Pushing Porcello for that fifth spot is Drew Smyly. Over 143 minor league innings, the 23 year old Smyly owns a 2.57 ERA, 1.18 WHIP, and a 9.7 K/9 rate. In nearly 100 major league innings in 2012, Smyly posted a 23% K rate with a 3.99 ERA and 1.27 WHIP. He flashed a terrific slider at times and gave fits to left handed batters, holding them to a .222/.283/.388 line. As far as fantasy purposes go, Smyly is much more interesting than Porcello — but obviously only if he wins the gig out of Spring. This is certainly a situation to monitor.
The Tigers invited Trevor Bell, Jose Alvarez, and Shawn Hill to camp on minor league deals but it’s probably because they have to give innings so someone other than their top six.
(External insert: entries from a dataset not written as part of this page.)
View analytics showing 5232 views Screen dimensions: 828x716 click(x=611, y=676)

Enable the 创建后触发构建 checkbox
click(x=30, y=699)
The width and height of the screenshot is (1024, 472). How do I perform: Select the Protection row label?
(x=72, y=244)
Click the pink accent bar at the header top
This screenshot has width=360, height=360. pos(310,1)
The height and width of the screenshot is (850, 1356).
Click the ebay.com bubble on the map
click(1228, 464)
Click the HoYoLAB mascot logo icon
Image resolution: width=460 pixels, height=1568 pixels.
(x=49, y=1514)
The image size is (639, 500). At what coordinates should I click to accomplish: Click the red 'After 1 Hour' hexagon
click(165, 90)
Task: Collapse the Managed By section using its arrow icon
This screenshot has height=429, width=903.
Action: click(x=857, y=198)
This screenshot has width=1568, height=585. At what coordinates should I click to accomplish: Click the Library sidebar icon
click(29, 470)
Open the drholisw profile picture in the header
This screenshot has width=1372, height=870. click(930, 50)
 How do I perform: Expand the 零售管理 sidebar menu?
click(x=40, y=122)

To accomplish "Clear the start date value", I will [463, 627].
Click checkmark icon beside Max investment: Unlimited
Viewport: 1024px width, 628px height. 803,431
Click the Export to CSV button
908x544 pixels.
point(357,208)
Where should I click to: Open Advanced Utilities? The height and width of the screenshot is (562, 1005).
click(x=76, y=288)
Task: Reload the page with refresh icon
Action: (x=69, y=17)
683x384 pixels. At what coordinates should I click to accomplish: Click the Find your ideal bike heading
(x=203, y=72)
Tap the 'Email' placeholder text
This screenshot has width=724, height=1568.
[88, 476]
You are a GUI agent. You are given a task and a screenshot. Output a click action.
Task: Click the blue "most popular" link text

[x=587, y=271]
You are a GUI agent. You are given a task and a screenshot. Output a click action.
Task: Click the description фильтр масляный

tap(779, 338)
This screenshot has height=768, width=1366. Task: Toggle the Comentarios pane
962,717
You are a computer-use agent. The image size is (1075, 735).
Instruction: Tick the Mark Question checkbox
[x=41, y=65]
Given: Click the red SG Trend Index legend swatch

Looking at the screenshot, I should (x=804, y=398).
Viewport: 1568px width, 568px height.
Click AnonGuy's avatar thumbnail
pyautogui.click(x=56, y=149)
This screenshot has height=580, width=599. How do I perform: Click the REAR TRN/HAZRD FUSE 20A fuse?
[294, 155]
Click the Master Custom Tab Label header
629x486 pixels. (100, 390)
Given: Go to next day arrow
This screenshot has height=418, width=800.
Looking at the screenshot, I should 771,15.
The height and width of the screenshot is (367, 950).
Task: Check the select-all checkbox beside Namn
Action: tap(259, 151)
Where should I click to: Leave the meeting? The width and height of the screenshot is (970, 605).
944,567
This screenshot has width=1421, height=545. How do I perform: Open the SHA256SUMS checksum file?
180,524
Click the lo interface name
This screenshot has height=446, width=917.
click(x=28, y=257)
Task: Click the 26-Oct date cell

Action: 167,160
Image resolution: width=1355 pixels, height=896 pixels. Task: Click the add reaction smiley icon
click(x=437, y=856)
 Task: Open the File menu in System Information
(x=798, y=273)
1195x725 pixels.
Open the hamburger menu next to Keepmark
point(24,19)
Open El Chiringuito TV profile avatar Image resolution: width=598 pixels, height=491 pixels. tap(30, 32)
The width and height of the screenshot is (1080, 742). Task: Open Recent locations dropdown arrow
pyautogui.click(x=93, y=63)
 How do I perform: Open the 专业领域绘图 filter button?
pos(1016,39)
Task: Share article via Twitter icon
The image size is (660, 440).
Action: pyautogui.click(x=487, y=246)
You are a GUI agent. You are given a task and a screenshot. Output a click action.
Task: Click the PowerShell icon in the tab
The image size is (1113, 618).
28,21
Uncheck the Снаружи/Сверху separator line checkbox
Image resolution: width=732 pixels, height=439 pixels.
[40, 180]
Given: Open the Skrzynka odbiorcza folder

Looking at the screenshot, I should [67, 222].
Alvarez has the potential to make the squad in a LOOGY role and has started throughout the minors, so he’d give them some flexibility. But all three are likely to be emergency arms in case disaster strikes and don’t warrant any fantasy attention. But Hill is one of the last players still kicking around that played for the Montreal Expos, so there’s that.